What you will do —
Convert the material below, from the line with "Click the map" to the line with "Action: [x=436, y=575]", into a JSON list of strings with one string per line, omitting blank lines.

Start of Given information

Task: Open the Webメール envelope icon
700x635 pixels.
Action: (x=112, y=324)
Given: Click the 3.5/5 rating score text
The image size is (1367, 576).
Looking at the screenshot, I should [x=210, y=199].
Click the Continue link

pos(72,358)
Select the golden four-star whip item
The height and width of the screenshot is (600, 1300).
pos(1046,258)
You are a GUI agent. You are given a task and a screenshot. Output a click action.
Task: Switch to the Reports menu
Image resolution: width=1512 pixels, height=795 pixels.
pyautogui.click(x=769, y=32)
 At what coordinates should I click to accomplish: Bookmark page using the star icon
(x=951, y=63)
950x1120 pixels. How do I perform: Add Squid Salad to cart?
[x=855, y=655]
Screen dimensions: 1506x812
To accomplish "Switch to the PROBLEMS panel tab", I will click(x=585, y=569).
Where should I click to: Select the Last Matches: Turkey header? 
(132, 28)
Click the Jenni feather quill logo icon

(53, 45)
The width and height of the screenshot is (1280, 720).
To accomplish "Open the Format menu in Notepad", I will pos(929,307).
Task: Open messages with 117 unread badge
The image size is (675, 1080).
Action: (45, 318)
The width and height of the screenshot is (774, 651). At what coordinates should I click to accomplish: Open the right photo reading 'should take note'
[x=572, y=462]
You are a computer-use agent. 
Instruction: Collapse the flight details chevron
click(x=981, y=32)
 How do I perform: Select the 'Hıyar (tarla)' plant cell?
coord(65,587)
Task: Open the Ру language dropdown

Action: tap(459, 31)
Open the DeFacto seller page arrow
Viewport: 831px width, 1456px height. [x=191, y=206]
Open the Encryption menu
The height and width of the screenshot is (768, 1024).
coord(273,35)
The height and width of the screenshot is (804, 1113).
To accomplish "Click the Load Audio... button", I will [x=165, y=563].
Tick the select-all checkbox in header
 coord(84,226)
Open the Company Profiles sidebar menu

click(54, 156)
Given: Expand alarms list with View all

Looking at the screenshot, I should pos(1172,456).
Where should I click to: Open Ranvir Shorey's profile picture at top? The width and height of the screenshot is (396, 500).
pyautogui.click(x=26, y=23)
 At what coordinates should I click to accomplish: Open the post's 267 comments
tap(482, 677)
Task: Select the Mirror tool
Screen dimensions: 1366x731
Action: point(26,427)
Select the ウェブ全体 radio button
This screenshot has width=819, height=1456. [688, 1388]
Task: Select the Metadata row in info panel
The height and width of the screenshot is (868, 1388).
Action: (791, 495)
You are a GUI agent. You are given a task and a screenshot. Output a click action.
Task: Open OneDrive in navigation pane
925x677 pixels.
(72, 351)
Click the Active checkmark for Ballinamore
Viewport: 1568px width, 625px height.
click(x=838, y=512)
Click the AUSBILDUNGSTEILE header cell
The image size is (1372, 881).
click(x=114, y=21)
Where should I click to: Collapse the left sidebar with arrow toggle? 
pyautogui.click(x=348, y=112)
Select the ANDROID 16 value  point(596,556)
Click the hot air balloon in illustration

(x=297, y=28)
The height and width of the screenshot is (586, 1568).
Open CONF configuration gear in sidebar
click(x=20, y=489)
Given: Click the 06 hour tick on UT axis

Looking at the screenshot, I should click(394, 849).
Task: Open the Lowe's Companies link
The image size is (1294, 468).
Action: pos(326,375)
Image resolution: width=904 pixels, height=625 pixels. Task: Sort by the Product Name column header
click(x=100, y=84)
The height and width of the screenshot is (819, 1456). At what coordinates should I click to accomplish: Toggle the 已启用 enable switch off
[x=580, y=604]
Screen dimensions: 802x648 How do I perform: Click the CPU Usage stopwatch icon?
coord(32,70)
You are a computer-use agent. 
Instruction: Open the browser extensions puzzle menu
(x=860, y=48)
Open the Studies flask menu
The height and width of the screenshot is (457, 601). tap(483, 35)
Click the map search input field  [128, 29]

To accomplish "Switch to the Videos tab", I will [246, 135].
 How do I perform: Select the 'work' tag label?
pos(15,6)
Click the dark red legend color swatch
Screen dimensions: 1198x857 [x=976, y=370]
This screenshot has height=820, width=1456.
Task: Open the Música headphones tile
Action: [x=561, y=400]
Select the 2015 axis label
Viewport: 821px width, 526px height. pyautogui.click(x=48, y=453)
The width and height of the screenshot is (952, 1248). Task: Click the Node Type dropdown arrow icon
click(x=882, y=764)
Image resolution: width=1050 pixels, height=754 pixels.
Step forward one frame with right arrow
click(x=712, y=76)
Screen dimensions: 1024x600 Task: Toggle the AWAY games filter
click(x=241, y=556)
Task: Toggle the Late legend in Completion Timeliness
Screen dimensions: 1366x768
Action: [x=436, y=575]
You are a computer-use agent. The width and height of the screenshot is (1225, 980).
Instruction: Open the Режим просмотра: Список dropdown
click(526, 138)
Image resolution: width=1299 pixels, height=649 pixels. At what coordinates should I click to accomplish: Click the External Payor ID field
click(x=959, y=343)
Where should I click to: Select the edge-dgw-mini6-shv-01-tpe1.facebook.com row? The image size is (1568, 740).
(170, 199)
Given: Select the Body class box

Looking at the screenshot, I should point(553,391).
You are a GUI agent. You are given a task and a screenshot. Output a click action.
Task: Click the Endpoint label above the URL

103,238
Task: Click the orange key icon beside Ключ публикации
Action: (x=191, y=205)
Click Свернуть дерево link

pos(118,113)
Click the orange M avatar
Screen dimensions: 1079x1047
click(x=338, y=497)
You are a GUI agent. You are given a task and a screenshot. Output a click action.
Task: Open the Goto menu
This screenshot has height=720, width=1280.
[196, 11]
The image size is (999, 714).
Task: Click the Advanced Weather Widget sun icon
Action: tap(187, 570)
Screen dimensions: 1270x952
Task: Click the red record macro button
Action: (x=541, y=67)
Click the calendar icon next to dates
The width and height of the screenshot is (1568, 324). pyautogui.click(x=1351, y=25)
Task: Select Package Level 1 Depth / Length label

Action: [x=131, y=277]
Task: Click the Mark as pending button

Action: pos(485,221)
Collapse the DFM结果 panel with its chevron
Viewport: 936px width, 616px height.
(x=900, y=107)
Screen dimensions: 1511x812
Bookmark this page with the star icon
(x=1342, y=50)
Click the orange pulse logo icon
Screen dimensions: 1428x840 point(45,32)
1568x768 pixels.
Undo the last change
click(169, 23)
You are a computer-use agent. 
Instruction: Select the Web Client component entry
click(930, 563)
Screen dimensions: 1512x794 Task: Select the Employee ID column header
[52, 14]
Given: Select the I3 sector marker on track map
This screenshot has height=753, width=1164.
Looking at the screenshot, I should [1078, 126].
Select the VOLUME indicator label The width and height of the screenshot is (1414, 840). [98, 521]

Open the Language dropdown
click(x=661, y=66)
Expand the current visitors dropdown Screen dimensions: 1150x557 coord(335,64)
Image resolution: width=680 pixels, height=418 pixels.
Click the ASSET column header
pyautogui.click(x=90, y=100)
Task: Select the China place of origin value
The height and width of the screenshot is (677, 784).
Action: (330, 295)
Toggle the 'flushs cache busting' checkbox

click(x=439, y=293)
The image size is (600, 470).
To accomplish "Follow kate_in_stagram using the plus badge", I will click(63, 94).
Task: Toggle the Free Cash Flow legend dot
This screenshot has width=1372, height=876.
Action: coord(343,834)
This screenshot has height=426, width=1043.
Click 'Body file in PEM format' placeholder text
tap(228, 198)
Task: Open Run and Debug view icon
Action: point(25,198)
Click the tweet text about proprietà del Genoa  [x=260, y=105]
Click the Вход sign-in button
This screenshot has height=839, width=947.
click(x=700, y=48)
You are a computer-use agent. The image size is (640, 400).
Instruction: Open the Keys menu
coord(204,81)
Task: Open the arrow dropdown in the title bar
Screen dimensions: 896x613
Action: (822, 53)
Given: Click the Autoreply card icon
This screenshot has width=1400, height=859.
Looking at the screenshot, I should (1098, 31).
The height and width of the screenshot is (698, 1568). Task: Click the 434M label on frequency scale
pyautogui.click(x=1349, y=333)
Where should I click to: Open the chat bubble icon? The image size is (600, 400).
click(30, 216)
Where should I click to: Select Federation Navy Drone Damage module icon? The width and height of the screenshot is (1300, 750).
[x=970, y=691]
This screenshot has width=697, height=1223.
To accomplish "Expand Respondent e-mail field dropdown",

End of Given information

Result —
[
  "Click the map search input field  [128, 29]",
  "To accomplish \"Switch to the Videos tab\", I will [246, 135].",
  " How do I perform: Select the 'work' tag label?",
  "pos(15,6)",
  "Click the dark red legend color swatch",
  "Screen dimensions: 1198x857 [x=976, y=370]",
  "This screenshot has height=820, width=1456.",
  "Task: Open the Música headphones tile",
  "Action: [x=561, y=400]",
  "Select the 2015 axis label",
  "Viewport: 821px width, 526px height. pyautogui.click(x=48, y=453)",
  "The width and height of the screenshot is (952, 1248). Task: Click the Node Type dropdown arrow icon",
  "click(x=882, y=764)",
  "Image resolution: width=1050 pixels, height=754 pixels.",
  "Step forward one frame with right arrow",
  "click(x=712, y=76)",
  "Screen dimensions: 1024x600 Task: Toggle the AWAY games filter",
  "click(x=241, y=556)",
  "Task: Toggle the Late legend in Completion Timeliness",
  "Screen dimensions: 1366x768",
  "Action: [x=436, y=575]"
]